▸ **BRIEF**
Copy each of the following entries line for line, exactly as given.

▸ **INPUT MATERIAL**
==*==
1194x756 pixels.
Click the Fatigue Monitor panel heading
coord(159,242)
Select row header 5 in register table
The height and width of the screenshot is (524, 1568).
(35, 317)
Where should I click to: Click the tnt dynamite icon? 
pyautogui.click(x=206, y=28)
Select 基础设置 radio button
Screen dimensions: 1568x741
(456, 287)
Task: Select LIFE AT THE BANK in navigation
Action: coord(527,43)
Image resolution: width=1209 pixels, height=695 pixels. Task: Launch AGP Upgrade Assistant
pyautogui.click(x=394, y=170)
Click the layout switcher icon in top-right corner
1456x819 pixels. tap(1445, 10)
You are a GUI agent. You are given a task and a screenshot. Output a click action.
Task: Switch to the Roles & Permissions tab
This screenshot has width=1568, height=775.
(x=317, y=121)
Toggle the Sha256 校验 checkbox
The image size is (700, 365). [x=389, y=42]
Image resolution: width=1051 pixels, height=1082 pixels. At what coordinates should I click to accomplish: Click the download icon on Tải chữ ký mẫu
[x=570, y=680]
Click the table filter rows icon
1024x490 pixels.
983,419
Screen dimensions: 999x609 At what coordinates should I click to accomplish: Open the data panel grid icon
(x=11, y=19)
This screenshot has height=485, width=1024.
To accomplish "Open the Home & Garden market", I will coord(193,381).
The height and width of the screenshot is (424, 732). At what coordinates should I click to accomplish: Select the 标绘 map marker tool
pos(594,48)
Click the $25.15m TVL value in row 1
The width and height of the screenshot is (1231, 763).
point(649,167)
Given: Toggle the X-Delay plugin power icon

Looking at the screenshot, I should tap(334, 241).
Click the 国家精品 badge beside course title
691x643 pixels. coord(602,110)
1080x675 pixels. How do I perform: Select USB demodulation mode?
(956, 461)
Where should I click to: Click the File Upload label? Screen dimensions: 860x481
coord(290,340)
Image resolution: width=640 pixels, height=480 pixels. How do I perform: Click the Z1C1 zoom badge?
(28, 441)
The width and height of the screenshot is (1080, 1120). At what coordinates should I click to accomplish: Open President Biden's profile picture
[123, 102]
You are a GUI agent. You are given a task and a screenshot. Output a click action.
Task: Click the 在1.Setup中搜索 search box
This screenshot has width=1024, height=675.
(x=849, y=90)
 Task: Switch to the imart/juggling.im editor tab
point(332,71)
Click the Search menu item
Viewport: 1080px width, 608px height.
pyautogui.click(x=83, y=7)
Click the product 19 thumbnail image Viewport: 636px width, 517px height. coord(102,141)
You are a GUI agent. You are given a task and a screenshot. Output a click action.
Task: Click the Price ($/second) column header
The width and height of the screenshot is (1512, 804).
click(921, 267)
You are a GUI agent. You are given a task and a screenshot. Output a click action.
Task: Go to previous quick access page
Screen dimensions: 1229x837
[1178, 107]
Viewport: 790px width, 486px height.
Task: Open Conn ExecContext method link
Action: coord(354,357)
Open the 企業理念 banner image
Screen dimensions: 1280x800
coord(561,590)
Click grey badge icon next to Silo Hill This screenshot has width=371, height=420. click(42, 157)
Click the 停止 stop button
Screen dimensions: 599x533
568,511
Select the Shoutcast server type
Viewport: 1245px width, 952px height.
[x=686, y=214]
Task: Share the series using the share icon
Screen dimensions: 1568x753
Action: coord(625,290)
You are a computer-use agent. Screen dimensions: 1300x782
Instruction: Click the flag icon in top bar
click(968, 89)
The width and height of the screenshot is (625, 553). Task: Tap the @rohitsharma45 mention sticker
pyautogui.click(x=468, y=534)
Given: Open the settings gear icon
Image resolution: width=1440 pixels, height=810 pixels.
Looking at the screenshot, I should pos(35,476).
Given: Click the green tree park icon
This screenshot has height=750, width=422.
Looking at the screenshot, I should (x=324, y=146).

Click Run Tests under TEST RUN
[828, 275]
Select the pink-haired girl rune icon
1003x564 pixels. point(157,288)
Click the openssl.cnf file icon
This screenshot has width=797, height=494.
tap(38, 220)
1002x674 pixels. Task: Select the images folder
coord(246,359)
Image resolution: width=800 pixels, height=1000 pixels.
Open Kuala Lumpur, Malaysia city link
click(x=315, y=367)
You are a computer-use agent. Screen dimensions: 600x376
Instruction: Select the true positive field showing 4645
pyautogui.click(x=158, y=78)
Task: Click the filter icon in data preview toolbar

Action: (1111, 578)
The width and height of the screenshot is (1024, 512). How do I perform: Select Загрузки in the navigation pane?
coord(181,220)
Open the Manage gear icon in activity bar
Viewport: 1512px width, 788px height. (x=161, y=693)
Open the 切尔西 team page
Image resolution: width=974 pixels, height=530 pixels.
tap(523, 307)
==*==
▸ **THE OUTPUT**
1194x756 pixels.
Click the Fatigue Monitor panel heading
coord(159,242)
Select row header 5 in register table
The height and width of the screenshot is (524, 1568).
(35, 317)
Where should I click to: Click the tnt dynamite icon? 
pyautogui.click(x=206, y=28)
Select 基础设置 radio button
Screen dimensions: 1568x741
(456, 287)
Task: Select LIFE AT THE BANK in navigation
Action: coord(527,43)
Image resolution: width=1209 pixels, height=695 pixels. Task: Launch AGP Upgrade Assistant
pyautogui.click(x=394, y=170)
Click the layout switcher icon in top-right corner
1456x819 pixels. tap(1445, 10)
You are a GUI agent. You are given a task and a screenshot. Output a click action.
Task: Switch to the Roles & Permissions tab
This screenshot has width=1568, height=775.
(x=317, y=121)
Toggle the Sha256 校验 checkbox
The image size is (700, 365). [x=389, y=42]
Image resolution: width=1051 pixels, height=1082 pixels. At what coordinates should I click to accomplish: Click the download icon on Tải chữ ký mẫu
[x=570, y=680]
Click the table filter rows icon
1024x490 pixels.
983,419
Screen dimensions: 999x609 At what coordinates should I click to accomplish: Open the data panel grid icon
(x=11, y=19)
This screenshot has height=485, width=1024.
To accomplish "Open the Home & Garden market", I will coord(193,381).
The height and width of the screenshot is (424, 732). At what coordinates should I click to accomplish: Select the 标绘 map marker tool
pos(594,48)
Click the $25.15m TVL value in row 1
The width and height of the screenshot is (1231, 763).
point(649,167)
Given: Toggle the X-Delay plugin power icon

Looking at the screenshot, I should tap(334, 241).
Click the 国家精品 badge beside course title
691x643 pixels. coord(602,110)
1080x675 pixels. How do I perform: Select USB demodulation mode?
(956, 461)
Where should I click to: Click the File Upload label? Screen dimensions: 860x481
coord(290,340)
Image resolution: width=640 pixels, height=480 pixels. How do I perform: Click the Z1C1 zoom badge?
(28, 441)
The width and height of the screenshot is (1080, 1120). At what coordinates should I click to accomplish: Open President Biden's profile picture
[123, 102]
You are a GUI agent. You are given a task and a screenshot. Output a click action.
Task: Click the 在1.Setup中搜索 search box
This screenshot has width=1024, height=675.
(x=849, y=90)
 Task: Switch to the imart/juggling.im editor tab
point(332,71)
Click the Search menu item
Viewport: 1080px width, 608px height.
pyautogui.click(x=83, y=7)
Click the product 19 thumbnail image Viewport: 636px width, 517px height. coord(102,141)
You are a GUI agent. You are given a task and a screenshot. Output a click action.
Task: Click the Price ($/second) column header
The width and height of the screenshot is (1512, 804).
click(921, 267)
You are a GUI agent. You are given a task and a screenshot. Output a click action.
Task: Go to previous quick access page
Screen dimensions: 1229x837
[1178, 107]
Viewport: 790px width, 486px height.
Task: Open Conn ExecContext method link
Action: coord(354,357)
Open the 企業理念 banner image
Screen dimensions: 1280x800
coord(561,590)
Click grey badge icon next to Silo Hill This screenshot has width=371, height=420. click(42, 157)
Click the 停止 stop button
Screen dimensions: 599x533
568,511
Select the Shoutcast server type
Viewport: 1245px width, 952px height.
[x=686, y=214]
Task: Share the series using the share icon
Screen dimensions: 1568x753
Action: coord(625,290)
You are a computer-use agent. Screen dimensions: 1300x782
Instruction: Click the flag icon in top bar
click(968, 89)
The width and height of the screenshot is (625, 553). Task: Tap the @rohitsharma45 mention sticker
pyautogui.click(x=468, y=534)
Given: Open the settings gear icon
Image resolution: width=1440 pixels, height=810 pixels.
Looking at the screenshot, I should pos(35,476).
Given: Click the green tree park icon
This screenshot has height=750, width=422.
Looking at the screenshot, I should (x=324, y=146).

Click Run Tests under TEST RUN
[828, 275]
Select the pink-haired girl rune icon
1003x564 pixels. point(157,288)
Click the openssl.cnf file icon
This screenshot has width=797, height=494.
tap(38, 220)
1002x674 pixels. Task: Select the images folder
coord(246,359)
Image resolution: width=800 pixels, height=1000 pixels.
Open Kuala Lumpur, Malaysia city link
click(x=315, y=367)
You are a computer-use agent. Screen dimensions: 600x376
Instruction: Select the true positive field showing 4645
pyautogui.click(x=158, y=78)
Task: Click the filter icon in data preview toolbar

Action: (1111, 578)
The width and height of the screenshot is (1024, 512). How do I perform: Select Загрузки in the navigation pane?
coord(181,220)
Open the Manage gear icon in activity bar
Viewport: 1512px width, 788px height. (x=161, y=693)
Open the 切尔西 team page
Image resolution: width=974 pixels, height=530 pixels.
tap(523, 307)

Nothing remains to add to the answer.